>> begin Data provided

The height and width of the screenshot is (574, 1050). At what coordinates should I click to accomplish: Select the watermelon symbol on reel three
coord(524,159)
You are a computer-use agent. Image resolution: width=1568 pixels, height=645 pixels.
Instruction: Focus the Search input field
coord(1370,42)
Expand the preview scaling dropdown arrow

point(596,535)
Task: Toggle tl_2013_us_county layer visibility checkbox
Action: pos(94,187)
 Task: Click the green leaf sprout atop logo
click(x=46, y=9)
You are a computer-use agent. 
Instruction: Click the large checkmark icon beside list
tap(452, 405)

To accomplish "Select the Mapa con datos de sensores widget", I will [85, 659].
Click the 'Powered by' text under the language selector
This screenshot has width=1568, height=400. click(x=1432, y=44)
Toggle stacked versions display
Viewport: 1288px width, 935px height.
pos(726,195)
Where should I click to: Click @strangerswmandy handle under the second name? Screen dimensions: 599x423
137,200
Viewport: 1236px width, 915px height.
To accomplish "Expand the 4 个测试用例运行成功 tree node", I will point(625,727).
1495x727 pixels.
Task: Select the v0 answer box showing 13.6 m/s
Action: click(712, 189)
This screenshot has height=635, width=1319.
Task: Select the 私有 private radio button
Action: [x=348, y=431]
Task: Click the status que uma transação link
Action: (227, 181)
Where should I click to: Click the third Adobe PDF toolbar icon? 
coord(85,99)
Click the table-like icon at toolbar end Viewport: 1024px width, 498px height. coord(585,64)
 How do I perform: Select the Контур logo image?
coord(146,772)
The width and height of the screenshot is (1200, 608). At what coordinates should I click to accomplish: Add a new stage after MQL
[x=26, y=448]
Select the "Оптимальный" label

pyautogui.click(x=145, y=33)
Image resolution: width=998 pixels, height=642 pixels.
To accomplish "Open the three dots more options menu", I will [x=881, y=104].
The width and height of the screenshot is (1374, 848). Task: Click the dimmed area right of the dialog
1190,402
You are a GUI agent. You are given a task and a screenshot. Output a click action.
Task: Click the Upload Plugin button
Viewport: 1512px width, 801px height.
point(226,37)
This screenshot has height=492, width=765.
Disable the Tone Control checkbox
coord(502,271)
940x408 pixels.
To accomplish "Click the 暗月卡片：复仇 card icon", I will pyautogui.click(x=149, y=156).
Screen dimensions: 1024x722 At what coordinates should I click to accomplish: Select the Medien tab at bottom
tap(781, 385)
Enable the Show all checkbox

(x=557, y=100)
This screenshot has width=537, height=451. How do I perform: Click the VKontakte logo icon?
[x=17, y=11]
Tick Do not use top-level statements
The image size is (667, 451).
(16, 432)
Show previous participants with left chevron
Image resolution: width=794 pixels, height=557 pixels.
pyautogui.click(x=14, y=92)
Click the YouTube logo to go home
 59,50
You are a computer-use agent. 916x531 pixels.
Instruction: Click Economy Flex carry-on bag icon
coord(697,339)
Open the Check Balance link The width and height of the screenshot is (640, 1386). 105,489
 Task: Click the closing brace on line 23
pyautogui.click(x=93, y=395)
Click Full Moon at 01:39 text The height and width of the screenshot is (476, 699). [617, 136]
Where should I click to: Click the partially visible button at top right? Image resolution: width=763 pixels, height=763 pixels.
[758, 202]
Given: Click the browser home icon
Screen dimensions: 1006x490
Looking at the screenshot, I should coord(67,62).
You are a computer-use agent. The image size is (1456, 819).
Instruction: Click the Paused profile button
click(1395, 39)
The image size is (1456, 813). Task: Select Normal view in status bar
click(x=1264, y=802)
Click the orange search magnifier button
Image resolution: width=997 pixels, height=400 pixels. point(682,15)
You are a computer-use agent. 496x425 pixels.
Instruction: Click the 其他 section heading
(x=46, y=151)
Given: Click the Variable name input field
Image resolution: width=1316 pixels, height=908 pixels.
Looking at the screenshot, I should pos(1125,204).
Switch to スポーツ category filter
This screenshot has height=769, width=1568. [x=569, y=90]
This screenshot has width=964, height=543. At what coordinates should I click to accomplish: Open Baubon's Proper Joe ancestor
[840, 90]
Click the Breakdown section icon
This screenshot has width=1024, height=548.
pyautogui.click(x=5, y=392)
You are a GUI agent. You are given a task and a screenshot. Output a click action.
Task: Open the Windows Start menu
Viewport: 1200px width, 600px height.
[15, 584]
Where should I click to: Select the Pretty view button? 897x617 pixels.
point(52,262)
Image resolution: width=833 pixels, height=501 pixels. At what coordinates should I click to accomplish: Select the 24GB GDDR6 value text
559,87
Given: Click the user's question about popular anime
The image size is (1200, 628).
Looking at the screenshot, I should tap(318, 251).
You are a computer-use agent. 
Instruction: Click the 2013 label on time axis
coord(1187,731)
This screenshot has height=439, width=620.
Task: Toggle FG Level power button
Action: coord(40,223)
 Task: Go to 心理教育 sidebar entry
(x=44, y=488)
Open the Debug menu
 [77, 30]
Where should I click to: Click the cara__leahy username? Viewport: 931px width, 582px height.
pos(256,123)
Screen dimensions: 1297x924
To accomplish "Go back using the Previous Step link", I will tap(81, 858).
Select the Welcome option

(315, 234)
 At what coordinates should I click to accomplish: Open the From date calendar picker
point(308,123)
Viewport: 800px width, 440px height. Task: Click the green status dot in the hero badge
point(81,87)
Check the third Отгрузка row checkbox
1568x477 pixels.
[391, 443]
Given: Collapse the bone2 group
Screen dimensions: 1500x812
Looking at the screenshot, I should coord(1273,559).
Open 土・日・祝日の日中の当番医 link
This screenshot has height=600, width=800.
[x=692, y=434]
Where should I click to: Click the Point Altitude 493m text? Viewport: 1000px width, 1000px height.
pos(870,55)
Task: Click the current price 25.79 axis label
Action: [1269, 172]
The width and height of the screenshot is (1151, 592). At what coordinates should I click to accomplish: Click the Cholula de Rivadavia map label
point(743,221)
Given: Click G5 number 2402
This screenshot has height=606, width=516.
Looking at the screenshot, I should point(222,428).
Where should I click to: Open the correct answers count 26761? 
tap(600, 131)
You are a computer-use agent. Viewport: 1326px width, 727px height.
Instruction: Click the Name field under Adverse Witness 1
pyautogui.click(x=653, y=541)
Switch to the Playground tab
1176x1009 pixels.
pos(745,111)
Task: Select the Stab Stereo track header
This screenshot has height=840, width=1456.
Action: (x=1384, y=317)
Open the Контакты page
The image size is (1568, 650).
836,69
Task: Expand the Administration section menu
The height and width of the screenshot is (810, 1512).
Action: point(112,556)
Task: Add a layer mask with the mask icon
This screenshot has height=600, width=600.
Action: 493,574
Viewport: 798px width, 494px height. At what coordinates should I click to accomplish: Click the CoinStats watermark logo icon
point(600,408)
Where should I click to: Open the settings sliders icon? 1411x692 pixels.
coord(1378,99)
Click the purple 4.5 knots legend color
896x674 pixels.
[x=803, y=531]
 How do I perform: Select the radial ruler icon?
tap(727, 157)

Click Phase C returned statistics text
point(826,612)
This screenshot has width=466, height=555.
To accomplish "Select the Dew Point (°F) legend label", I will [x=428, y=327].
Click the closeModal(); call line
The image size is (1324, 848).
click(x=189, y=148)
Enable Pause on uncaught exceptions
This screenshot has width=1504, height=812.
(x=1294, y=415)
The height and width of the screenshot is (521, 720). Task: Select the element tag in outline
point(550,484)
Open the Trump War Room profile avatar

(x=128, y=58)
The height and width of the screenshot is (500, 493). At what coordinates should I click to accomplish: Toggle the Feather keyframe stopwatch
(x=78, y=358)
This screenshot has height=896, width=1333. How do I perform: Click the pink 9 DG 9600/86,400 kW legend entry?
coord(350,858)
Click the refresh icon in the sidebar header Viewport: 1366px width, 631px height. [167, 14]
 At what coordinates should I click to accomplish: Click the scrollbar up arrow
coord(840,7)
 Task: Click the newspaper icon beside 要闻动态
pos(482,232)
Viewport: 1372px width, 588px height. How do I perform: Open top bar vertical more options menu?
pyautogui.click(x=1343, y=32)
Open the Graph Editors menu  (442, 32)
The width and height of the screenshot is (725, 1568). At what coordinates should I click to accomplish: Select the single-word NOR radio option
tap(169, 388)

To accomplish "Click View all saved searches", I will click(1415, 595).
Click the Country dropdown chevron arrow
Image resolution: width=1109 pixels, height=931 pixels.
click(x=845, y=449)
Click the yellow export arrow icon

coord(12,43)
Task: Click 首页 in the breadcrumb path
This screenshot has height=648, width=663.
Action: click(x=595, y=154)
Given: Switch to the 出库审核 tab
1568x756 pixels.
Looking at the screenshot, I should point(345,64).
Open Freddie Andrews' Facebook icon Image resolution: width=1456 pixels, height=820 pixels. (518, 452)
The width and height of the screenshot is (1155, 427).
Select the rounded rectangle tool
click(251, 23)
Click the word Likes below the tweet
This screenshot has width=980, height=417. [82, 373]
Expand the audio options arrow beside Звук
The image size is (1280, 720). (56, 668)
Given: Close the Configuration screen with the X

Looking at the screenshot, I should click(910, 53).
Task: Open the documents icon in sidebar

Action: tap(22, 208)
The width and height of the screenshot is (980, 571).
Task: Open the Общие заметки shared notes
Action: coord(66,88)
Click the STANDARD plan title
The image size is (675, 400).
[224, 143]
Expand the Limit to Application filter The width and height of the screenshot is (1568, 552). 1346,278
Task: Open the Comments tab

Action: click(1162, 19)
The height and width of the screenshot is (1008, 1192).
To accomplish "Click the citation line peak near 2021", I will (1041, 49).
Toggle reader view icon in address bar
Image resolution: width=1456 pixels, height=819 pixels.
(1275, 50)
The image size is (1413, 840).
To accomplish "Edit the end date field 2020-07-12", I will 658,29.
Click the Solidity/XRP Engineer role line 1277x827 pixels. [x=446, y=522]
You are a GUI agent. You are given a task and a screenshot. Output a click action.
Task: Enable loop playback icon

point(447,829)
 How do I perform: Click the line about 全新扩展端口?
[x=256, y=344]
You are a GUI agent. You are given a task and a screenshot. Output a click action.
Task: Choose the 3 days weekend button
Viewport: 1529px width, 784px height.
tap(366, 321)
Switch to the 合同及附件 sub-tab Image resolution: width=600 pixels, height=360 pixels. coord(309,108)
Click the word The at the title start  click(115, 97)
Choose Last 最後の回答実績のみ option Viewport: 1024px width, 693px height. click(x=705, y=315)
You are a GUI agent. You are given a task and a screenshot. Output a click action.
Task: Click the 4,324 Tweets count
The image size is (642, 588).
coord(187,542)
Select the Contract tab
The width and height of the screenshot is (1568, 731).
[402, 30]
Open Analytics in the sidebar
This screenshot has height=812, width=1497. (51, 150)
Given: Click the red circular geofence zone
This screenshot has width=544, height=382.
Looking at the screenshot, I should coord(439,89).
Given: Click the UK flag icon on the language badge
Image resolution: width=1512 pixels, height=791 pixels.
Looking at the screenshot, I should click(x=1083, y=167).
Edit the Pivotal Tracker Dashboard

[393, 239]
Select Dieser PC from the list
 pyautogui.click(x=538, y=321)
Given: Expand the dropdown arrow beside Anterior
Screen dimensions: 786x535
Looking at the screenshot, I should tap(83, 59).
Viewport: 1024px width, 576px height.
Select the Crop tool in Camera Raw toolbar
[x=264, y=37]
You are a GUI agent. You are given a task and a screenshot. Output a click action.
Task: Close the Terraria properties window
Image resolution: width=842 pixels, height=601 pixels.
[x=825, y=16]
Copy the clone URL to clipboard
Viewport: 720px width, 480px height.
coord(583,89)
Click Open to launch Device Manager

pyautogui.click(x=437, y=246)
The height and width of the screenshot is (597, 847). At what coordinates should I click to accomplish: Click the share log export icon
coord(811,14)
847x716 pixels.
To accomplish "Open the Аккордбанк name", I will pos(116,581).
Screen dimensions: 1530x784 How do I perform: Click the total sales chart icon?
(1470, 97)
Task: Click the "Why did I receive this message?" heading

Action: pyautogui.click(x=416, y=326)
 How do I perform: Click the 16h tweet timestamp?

>> end Data provided

* What is required *
Copy out the rows word for word, from the line that contains "Viewport: 1024px width, 576px height." through the end of the rows, with both of those lines included.

* Task result *
Viewport: 1024px width, 576px height.
Select the Crop tool in Camera Raw toolbar
[x=264, y=37]
You are a GUI agent. You are given a task and a screenshot. Output a click action.
Task: Close the Terraria properties window
Image resolution: width=842 pixels, height=601 pixels.
[x=825, y=16]
Copy the clone URL to clipboard
Viewport: 720px width, 480px height.
coord(583,89)
Click Open to launch Device Manager

pyautogui.click(x=437, y=246)
The height and width of the screenshot is (597, 847). At what coordinates should I click to accomplish: Click the share log export icon
coord(811,14)
847x716 pixels.
To accomplish "Open the Аккордбанк name", I will pos(116,581).
Screen dimensions: 1530x784 How do I perform: Click the total sales chart icon?
(1470, 97)
Task: Click the "Why did I receive this message?" heading

Action: pyautogui.click(x=416, y=326)
 How do I perform: Click the 16h tweet timestamp?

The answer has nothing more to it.